Esta mesma preocupação de Lucas, que encontramos ao longo do seu Evangelho, manifesta-se de forma muito especial na narrativa da Paixão que acabamos de ouvir. Mas, primeiro, Lucas nos revela a intimidade da relação de Jesus com o Pai, por exemplo, em sua oração no Horto das Oliveiras: “Pai, se queres, afasta de mim este cálice” (Lc 22,42). Para São Lucas, até a cruz é, antes de tudo, o sacramento por excelência do amor divino e da misericórdia. Ele insiste menos do que os outros evangelistas nos aspectos dolorosos e cruéis da Paixão: não menciona a flagelação ou a coroação de espinhos, nem outros elementos que poderiam enfatizar a culpa dos atores deste drama. Ao contrário, ele prefere fazer com que as pessoas descubram o amor do Pai por seu Filho e por todos os seres humanos, mesmo nesta situação de dor. Aqui, Jesus não aparece abandonado no Calvário. Ele está acompanhado por conhecidos e pessoas que o seguiam (cf. 22, 49). Em vez da citação do Salmo 21 encontrada em Mateus e Marcos (“Meu Deus, meu Deus, por que me abandonaste?” cf. Mt 27,46 e Mc 15,34), Lucas coloca na boca de Jesus a manifestação da imensurável confiança do Salmo 30,6: “Pai, em tuas mãos entrego o meu espírito” (Lc 22, 46).
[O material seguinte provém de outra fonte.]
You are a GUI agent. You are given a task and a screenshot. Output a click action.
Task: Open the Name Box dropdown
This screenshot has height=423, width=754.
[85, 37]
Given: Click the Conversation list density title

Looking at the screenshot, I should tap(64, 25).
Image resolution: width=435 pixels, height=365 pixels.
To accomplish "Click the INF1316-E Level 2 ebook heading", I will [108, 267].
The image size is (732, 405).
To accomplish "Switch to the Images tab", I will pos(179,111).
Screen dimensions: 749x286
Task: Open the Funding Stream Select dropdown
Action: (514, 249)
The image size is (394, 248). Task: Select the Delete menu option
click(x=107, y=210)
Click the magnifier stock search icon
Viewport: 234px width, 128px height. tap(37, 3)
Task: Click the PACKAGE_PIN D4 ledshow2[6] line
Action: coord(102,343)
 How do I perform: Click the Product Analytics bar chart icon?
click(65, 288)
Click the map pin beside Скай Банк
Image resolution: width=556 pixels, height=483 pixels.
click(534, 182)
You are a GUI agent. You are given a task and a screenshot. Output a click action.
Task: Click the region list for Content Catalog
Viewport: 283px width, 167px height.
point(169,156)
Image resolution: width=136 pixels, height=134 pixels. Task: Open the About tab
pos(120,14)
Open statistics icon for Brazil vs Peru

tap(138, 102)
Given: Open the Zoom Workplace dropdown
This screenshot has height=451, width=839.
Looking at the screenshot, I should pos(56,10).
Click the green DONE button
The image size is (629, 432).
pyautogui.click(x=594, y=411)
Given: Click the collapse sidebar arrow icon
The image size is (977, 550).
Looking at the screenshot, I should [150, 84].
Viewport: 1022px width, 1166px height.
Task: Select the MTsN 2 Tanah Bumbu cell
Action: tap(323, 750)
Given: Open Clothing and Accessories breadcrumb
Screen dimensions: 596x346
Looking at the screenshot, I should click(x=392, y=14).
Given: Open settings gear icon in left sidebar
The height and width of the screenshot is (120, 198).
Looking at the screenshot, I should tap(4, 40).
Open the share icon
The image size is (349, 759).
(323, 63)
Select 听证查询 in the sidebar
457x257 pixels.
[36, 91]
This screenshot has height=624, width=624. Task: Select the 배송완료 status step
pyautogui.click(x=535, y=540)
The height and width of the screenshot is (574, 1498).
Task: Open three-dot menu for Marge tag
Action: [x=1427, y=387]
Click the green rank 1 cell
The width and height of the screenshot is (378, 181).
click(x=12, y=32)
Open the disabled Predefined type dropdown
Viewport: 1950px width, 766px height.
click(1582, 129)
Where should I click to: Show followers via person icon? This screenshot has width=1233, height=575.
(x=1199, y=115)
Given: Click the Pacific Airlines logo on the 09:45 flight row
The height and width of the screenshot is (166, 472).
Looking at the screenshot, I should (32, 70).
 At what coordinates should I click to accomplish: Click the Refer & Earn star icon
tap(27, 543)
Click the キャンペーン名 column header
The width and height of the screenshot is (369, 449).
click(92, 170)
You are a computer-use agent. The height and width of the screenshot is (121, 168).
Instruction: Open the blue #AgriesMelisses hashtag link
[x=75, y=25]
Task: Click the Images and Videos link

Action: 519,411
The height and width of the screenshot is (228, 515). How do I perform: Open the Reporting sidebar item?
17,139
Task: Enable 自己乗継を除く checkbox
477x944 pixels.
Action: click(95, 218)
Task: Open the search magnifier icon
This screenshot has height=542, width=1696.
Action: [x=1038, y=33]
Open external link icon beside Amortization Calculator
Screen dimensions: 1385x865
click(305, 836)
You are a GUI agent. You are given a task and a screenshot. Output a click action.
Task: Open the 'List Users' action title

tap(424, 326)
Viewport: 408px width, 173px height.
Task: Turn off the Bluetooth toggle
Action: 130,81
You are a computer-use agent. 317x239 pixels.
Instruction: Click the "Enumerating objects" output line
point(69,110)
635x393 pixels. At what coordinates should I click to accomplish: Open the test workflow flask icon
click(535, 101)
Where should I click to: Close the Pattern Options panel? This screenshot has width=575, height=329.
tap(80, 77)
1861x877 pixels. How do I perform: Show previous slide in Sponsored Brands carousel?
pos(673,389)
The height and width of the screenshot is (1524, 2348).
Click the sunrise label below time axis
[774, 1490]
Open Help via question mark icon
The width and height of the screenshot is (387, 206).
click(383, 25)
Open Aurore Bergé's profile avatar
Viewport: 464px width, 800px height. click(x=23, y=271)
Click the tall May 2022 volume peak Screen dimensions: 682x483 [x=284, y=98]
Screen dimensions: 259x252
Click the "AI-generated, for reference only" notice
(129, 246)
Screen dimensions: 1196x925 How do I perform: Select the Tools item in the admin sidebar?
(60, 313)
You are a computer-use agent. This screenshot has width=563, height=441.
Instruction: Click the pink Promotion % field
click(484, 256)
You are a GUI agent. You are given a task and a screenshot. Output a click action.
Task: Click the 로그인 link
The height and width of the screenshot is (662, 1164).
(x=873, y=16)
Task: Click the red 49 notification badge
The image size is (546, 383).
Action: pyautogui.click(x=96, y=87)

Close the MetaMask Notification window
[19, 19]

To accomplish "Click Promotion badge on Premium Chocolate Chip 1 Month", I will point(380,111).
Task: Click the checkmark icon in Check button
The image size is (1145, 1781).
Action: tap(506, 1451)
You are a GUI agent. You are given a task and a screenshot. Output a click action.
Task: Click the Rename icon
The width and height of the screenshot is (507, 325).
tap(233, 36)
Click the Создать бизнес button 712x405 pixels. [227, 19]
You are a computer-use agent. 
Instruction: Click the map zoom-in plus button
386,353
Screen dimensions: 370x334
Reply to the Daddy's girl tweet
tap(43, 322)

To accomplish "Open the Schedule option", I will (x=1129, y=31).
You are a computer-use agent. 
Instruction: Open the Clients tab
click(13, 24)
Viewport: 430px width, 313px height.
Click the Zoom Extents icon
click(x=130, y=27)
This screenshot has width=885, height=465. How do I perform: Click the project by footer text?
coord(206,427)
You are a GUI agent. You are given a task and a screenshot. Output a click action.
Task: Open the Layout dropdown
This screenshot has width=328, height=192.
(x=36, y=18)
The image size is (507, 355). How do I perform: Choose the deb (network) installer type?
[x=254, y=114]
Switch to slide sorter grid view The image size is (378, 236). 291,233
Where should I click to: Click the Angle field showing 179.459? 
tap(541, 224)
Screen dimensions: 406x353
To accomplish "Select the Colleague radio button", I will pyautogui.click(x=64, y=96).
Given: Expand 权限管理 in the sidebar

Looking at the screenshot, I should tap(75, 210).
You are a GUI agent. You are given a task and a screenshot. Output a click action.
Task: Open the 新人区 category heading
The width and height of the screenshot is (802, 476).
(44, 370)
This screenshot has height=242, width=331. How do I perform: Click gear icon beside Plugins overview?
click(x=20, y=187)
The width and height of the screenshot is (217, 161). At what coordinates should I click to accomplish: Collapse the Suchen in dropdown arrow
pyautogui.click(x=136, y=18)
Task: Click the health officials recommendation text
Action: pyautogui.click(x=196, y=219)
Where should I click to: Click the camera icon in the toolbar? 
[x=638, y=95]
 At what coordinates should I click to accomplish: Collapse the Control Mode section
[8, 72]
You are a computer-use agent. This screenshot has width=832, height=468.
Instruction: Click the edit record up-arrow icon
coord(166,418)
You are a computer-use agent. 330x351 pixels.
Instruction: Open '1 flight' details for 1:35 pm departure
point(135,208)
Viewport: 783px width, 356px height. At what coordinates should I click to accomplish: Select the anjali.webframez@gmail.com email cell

Além disso, em seu relato, Lucas apresenta Jesus como uma vítima inocente, cuja inocência é reconhecida por Pilatos e Herodes, mas o descreve em uma atitude de compreensão e perdão misericordiosos. “Não encontro neste homem nenhum crime” (23,4); “Já o interroguei diante de vós e não encontrei nele nenhum dos crimes de que o acusais; nem Herodes, pois o mandou de volta para nós. Como podeis ver, ele nada fez para merecer a morte.” (13-15); “Pilatos queria libertar Jesus… ‘Que mal fez este homem? Não encontrei nele nenhum crime que mereça a morte’” (20.22). Percebam que, no evangelho de São Lucas, quase todos os personagens são, de alguma forma, perdoados: Jesus cura a orelha de um de seus agressores, que havia sido ferido por Pedro (22, 50-51). Para todos os seus carrascos ele pede ao Pai: “perdoa-lhes! Eles não sabem o que fazem!” (23, 34). O centurião é um homem reto que reconhece: “De fato! Este homem era um justo” (23, 47), e todo o povo volta para batendo no peito (23, 48). Até mesmo Herodes e Pilatos se reconciliaram naquele dia: “ficaram amigos um do outro, pois antes eram inimigos” (23, 12).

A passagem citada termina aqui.